The fireworks are saved until the end, with the spectacular ‘Fall’, here highlighting Ashley Bouder’s steely technique and insouciant stage persona Benjamin Millepied, who gamely took on the challenges of a role originally created for Mikhail Baryshnikov. Daniel Ulbricht, a short, chunky little dancer who, as the faun, stopped the show with a cascade of brilliant steps, has elevation in spades, an irrepressibly cheeky personality and boundless energy. All in all, this was a fun beginning to the programme.
Nothing could be more different than the 1959 piece Moves, which is performed to silence. It makes great demands on the dancers in terms of synchronising their movements without the help of a score but also contains a fascinating exploration of the classical dance vocabulary to which Robbins characteristically adds other influences. The sound of feet stamping on the stage is rare in ballet for which silence is always the ideal; here whole sections are punctuated by the sound of the dancers’ feet.
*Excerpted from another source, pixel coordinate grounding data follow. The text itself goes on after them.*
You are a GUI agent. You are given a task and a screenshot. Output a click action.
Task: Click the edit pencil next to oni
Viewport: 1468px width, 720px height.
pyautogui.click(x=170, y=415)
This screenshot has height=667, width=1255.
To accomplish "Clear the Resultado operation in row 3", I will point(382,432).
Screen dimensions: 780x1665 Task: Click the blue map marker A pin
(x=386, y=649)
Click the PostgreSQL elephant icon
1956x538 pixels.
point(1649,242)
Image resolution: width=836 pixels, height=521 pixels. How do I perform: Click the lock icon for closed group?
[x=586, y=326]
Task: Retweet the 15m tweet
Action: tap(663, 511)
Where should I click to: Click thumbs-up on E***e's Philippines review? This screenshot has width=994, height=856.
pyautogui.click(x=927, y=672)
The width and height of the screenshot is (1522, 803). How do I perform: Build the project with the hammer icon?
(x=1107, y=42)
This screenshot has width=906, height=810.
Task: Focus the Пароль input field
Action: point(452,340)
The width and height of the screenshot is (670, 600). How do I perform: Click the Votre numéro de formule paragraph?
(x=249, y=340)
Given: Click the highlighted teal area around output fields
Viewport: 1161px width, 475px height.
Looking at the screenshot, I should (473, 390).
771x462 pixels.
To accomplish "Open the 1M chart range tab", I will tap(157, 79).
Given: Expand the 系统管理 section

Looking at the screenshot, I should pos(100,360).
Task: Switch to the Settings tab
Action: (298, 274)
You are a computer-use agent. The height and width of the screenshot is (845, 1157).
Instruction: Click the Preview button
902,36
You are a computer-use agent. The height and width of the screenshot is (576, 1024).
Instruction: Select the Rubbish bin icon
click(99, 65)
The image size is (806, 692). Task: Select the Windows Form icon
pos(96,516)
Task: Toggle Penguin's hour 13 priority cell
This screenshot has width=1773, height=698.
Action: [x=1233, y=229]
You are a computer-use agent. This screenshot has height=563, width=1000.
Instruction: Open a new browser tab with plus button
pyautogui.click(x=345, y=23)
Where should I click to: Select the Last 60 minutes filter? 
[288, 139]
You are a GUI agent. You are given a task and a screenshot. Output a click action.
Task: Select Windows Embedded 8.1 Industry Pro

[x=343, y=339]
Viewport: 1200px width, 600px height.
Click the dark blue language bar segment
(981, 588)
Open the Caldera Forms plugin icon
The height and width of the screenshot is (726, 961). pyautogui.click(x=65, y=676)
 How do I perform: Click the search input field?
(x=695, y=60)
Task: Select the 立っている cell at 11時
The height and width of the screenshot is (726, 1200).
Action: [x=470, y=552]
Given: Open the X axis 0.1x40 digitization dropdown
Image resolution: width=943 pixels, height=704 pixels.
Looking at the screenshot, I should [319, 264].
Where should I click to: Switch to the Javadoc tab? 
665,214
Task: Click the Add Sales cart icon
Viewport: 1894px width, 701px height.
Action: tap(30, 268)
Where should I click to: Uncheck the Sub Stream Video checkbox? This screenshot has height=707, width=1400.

Other sections see the movements of warm-up at the ballet barre taken and twisted; pas de deux are delivered, except that not every dancer has a partner, which leads to a certain dislocation of the accepted norm of the dance idiom. As an exposition on dance and dancers, Moves continues to be quite brilliant nearly fifty years after its creation, maintaining its power to surprise and to make one think. The universally young cast performed it exceptionally well and never wavered from the utmost concentration that is required to bring this work off.
The Concert is known to London from performances by The Royal Ballet, but it is always good to see it again; it is, quite simply, one of the funniest pieces of dance ever created. As a matter of interest, Ed Gorey’s masterful front curtains, so beloved to London audiences are only used by the London company, and were indeed commissioned for the ballet’s entry into the repertoire in 1975; New York makes do with Saul Steinberg’s inferior cloths.
The conceit is that the bizarrely dressed dancers are attending a recital of Chopin’s piano music. What we see is essentially their thoughts made real and, in the case of the last section, taking wing as all the dancers become butterflies and are chased around the stage by an exasperated soloist.
Sterling Hyltin played the daffy lead girl who becomes the object of desire of the put-upon Husband, played with great gusto by Andrew Veyette. Hyltin performed the role with relish, acting her socks off, and raising the requisite laughs in the hat shop interlude. Robbins is not all belly laughs, even in this comic ballet, and the raindrop prelude is accompanied by the strangely beautiful sight of the entire cast walking back and forth across the stage, open umbrellas held aloft.
But laugher is the main aim, nowhere more so than in the ‘Mistake Waltz’ in which the six girls are carried in like half a dozen Coppélias and proceed to deliver a pas de six characterised by mistake after mistake. Ballet goers will recognise the sheer terror of seeing one member of the corps go the wrong way, or lift the wrong arm, or miss a cue. Here every disaster that can befall a group of dancers does, with increasingly hilarious results. This performance was very funny indeed, but just missed out on that last degree of mounting audience hysteria that the best of ensembles deliver. But that is a minor gripe – it was splendidly executed, and sent the somewhat sparse Coliseum audience out into St Martin’s Lane with a spring in its step and a smile on its face.